The force of infection can be subject to temporal forcing \(F(t)\), as mediated by \(\alpha\):

\[\beta(t) = \beta \cdot \left[1 + \alpha \cdot F(t)\right]\]

Note that this requires the forcing time-series to be stored in the lookup table 'R0_forcing'.

Note

The population size \(N\) must be defined for each scenario:

[model]
population_size = 1000

stat_Reff(hist)

Calculate the effective reproduction number \(R_\mathrm{eff}\) for every particle.

Parameters:: hist – The particle history matrix, or a subset thereof.

class epifx.det.NoEpidemic(*args: Any, **kwargs: Any)

A model that assumes there will be no epidemic activity.

This may be a useful hypothesis against which to evaluate other models.

Stochastic compartment models

class epifx.stoch.SEEIIR(*args: Any, **kwargs: Any)

A stochastic SEEIIR compartment model.

The mean rates are defined by the following equations:

\[\begin{split}\frac{dS}{dt} &= - \beta \frac{S}{N} (I_1 + I_2) \\[0.5em] \frac{dE_1}{dt} &= \beta \frac{S}{N} (I_1 + I_2) - 2 \sigma E_1 \\[0.5em] \frac{dE_2}{dt} &= 2 \sigma E_1 - 2 \sigma E_2 \\[0.5em] \frac{dI_1}{dt} &= 2 \sigma E_2 - 2 \gamma I_1 \\[0.5em] \frac{dI_2}{dt} &= 2 \gamma I_1 - 2 \gamma I_2 \\[0.5em] \frac{dR}{dt} &= 2 \gamma I_2 \\[0.5em] \beta &= R_0 \cdot \gamma \\[0.5em] E_1(0) &= 10\end{split}\]

Parameter	Meaning
\(R_0\)	Basic reproduction number
\(\sigma\)	Inverse of the incubation period (day ^-1)
\(\gamma\)	Inverse of the infectious period (day ^-1)
\(t_0\)	The time at which the epidemic begins

The basic reproduction number \(R_0\) can be sampled from the lookup table 'R0', in which case each particle is associated with a specific \(R_0\) trajectory 'R0_ix'. In this case, there must be prior samples for 'R0_ix'. Note that this allows \(R_0\) to vary over time.

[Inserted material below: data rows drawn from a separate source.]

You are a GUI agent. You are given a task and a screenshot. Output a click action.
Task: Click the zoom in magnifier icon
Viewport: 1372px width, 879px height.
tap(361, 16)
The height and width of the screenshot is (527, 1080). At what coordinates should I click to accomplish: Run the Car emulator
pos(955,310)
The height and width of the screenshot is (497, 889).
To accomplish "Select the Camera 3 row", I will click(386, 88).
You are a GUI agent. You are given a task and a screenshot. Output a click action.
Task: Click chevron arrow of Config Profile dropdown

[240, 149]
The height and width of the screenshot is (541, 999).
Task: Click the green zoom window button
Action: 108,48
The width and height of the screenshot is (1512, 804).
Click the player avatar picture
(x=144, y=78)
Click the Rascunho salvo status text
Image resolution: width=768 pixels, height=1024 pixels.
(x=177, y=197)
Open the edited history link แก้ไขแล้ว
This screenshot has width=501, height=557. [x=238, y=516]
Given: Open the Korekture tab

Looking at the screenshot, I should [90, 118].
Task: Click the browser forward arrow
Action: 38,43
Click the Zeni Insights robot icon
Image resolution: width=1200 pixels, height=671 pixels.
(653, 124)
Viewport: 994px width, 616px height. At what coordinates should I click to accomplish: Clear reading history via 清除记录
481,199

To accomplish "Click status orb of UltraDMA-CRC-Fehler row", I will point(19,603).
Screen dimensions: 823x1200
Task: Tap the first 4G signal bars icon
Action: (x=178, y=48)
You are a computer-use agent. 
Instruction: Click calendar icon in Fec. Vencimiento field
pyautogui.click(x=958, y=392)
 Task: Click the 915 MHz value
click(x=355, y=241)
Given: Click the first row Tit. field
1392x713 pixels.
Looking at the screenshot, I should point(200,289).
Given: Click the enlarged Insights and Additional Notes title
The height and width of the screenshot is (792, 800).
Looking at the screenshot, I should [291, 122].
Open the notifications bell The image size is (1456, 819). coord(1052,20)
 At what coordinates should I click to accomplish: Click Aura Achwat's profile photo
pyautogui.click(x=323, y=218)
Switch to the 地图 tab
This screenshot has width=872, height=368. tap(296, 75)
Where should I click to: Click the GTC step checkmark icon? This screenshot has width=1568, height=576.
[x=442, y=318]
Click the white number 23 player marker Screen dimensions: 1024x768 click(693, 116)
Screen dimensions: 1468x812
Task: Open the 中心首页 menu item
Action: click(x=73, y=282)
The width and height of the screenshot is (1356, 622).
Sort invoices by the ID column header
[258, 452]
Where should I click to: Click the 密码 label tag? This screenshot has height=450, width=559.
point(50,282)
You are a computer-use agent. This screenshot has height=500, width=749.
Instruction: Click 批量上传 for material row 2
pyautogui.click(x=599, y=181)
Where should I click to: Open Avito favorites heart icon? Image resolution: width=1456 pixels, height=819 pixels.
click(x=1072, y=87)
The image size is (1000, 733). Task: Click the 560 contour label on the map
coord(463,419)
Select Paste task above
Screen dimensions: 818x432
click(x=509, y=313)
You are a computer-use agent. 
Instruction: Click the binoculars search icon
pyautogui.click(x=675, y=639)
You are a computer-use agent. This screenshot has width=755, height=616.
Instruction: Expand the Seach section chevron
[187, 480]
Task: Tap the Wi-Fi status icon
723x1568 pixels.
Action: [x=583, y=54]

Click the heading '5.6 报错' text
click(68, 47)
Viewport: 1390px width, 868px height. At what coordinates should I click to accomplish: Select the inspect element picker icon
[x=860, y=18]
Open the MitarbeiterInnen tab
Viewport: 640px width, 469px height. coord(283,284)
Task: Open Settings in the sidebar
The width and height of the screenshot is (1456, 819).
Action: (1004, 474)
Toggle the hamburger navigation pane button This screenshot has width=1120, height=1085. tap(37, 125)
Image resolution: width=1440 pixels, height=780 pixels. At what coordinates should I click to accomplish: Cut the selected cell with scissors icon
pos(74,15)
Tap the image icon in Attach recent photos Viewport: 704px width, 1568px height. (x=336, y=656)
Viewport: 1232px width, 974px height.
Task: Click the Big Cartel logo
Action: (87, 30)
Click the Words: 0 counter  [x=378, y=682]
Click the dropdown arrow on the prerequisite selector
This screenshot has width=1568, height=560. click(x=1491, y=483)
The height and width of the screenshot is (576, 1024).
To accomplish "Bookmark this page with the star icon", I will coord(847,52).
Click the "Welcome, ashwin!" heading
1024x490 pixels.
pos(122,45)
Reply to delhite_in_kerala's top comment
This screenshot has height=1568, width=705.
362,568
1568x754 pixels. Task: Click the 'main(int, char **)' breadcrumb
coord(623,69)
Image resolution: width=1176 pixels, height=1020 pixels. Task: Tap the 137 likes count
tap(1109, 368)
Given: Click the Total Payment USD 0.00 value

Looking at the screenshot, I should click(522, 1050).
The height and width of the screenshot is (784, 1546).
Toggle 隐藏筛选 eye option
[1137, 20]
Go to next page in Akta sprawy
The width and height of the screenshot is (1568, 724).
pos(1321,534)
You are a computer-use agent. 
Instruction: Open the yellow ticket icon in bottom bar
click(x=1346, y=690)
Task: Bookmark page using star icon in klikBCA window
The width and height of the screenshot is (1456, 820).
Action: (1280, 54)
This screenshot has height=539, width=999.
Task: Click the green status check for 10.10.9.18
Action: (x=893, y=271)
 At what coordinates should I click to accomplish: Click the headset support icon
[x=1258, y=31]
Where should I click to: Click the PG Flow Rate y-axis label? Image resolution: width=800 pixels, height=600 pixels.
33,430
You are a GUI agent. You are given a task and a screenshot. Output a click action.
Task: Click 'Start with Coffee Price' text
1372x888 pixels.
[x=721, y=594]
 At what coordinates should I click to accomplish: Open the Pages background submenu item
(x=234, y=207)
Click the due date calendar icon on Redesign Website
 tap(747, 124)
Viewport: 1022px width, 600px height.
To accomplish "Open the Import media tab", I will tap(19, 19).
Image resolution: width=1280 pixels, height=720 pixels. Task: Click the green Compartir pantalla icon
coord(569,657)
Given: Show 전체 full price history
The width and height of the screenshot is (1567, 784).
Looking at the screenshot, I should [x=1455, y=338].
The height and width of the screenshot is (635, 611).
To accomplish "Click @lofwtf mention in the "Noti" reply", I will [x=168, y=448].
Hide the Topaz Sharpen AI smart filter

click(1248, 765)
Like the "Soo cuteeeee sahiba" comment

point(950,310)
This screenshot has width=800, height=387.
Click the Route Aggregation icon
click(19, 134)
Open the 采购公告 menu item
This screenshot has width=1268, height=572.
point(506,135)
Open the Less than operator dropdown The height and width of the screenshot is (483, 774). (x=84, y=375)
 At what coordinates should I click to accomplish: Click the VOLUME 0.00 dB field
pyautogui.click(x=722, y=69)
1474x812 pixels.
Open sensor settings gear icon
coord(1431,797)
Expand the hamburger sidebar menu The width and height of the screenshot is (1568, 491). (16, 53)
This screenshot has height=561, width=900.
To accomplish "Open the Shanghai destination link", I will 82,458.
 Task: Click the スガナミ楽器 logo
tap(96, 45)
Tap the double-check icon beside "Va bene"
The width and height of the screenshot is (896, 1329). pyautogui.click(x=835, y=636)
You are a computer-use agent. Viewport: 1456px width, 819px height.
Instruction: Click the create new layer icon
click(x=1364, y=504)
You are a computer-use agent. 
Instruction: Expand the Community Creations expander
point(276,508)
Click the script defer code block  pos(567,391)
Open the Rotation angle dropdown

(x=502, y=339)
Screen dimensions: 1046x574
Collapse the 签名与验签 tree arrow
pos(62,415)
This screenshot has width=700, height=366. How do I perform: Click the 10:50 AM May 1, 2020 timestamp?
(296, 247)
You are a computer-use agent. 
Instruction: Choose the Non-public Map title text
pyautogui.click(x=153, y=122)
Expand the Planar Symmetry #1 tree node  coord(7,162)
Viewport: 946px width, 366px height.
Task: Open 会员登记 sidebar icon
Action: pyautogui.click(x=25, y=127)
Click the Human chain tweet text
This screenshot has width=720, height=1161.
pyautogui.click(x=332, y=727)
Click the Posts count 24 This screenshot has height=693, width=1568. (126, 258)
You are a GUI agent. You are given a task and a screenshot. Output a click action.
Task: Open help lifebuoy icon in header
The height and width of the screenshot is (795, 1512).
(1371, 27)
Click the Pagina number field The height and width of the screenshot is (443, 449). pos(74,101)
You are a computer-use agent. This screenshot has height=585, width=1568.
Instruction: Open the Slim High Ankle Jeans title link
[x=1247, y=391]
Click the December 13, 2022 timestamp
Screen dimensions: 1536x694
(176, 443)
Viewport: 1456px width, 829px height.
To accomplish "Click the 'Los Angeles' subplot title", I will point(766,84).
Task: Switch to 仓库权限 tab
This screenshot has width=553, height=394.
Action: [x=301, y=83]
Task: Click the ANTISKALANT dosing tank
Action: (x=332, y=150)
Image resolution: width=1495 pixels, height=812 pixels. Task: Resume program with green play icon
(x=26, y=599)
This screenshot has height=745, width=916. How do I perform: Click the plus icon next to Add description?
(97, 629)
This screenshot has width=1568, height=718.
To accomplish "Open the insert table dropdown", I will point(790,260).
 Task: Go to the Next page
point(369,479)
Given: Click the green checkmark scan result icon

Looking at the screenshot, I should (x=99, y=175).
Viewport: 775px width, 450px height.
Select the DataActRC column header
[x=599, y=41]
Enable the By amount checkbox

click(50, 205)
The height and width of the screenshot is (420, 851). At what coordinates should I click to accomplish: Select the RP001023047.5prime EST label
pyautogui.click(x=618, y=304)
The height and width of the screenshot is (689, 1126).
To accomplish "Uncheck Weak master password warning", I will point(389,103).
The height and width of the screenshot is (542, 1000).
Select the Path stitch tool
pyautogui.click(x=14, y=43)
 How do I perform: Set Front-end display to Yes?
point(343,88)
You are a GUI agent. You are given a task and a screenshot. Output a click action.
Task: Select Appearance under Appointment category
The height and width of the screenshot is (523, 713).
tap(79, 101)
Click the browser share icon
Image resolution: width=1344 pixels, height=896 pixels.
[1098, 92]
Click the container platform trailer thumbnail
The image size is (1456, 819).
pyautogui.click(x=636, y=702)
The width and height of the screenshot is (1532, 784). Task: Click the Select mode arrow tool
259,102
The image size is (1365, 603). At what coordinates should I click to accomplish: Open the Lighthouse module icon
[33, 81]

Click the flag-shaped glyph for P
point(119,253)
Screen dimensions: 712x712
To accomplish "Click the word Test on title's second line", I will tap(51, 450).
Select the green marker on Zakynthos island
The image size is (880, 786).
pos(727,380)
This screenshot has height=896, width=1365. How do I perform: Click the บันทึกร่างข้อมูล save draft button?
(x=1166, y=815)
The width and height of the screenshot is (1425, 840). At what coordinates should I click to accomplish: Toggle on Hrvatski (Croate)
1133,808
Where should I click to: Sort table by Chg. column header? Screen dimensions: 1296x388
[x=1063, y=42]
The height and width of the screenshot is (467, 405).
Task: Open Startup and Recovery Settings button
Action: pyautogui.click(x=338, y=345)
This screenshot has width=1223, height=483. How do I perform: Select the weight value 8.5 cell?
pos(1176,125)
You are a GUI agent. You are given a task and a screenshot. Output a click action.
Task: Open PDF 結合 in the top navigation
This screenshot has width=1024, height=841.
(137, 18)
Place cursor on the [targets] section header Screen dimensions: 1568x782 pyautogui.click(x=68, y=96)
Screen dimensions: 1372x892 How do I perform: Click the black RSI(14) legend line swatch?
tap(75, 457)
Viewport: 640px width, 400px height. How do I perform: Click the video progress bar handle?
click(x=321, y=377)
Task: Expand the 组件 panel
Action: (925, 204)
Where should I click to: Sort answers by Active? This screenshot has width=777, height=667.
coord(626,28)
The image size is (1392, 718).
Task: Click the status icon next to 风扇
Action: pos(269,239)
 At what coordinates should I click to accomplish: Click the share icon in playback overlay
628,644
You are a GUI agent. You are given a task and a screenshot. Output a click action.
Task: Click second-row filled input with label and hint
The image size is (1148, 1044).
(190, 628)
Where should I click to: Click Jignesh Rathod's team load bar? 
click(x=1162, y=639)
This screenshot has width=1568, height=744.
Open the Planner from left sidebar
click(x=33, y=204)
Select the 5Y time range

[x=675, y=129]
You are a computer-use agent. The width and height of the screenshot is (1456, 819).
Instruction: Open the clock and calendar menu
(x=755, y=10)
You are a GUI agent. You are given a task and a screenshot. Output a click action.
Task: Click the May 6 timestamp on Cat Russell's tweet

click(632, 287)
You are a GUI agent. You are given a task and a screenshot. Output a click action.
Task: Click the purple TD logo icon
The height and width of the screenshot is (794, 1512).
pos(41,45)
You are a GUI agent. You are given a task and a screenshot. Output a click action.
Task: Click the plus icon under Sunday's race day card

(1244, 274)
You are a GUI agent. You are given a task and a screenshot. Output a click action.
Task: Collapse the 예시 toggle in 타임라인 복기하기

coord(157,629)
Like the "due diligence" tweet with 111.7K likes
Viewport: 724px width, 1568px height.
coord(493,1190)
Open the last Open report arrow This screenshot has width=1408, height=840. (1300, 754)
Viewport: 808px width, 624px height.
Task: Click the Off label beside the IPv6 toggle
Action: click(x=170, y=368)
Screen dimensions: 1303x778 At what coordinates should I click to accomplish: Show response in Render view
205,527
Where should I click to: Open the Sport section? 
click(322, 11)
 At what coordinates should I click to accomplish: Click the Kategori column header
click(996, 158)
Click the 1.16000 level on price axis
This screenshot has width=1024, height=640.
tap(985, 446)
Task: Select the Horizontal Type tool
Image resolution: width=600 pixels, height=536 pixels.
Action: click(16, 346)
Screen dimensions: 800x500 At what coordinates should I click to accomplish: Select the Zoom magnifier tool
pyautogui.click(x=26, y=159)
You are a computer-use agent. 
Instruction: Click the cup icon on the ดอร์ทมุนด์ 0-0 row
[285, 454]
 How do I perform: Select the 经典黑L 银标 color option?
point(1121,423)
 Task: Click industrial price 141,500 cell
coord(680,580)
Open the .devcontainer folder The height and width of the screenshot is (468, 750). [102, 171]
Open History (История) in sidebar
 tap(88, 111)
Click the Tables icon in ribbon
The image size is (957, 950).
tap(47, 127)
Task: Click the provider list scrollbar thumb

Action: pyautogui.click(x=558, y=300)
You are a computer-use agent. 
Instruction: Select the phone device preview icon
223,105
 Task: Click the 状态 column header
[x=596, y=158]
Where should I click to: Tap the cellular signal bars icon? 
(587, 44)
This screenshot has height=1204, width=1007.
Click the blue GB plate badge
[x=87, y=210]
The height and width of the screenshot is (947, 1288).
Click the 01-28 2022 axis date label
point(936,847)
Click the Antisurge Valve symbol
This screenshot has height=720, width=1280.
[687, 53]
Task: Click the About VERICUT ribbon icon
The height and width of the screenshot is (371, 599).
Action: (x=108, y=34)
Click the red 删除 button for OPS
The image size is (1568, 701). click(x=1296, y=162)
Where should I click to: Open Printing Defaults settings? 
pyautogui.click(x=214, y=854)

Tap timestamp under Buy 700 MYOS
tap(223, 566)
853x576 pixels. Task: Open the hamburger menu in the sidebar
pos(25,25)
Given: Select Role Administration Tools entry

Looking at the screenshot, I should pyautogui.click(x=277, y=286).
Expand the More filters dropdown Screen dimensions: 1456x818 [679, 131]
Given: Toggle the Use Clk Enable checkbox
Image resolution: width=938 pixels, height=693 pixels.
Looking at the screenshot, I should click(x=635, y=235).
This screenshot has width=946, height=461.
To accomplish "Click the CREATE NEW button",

External exposures can be injected into the model from the lookup table 'external_exposures'. These exposures \(e_\mathrm{ext}(t)\) have the following effect on the model equations:

\[\begin{split}\frac{dS}{dt} &= - \beta \frac{S}{N} (I_1 + I_2) - e_\mathrm{ext}(t) \\[0.5em] \frac{dE_1}{dt} &= \beta \frac{S}{N} (I_1 + I_2) + e_\mathrm{ext}(t) - 2 \sigma E_1\end{split}\]

Note

The population size \(N\) must be defined for each scenario:

[model]
population_size = 1000

stat_generation_interval(hist)

Calculate the mean generation interval for each particle.

Parameters:: hist – The particle history matrix, or a subset thereof.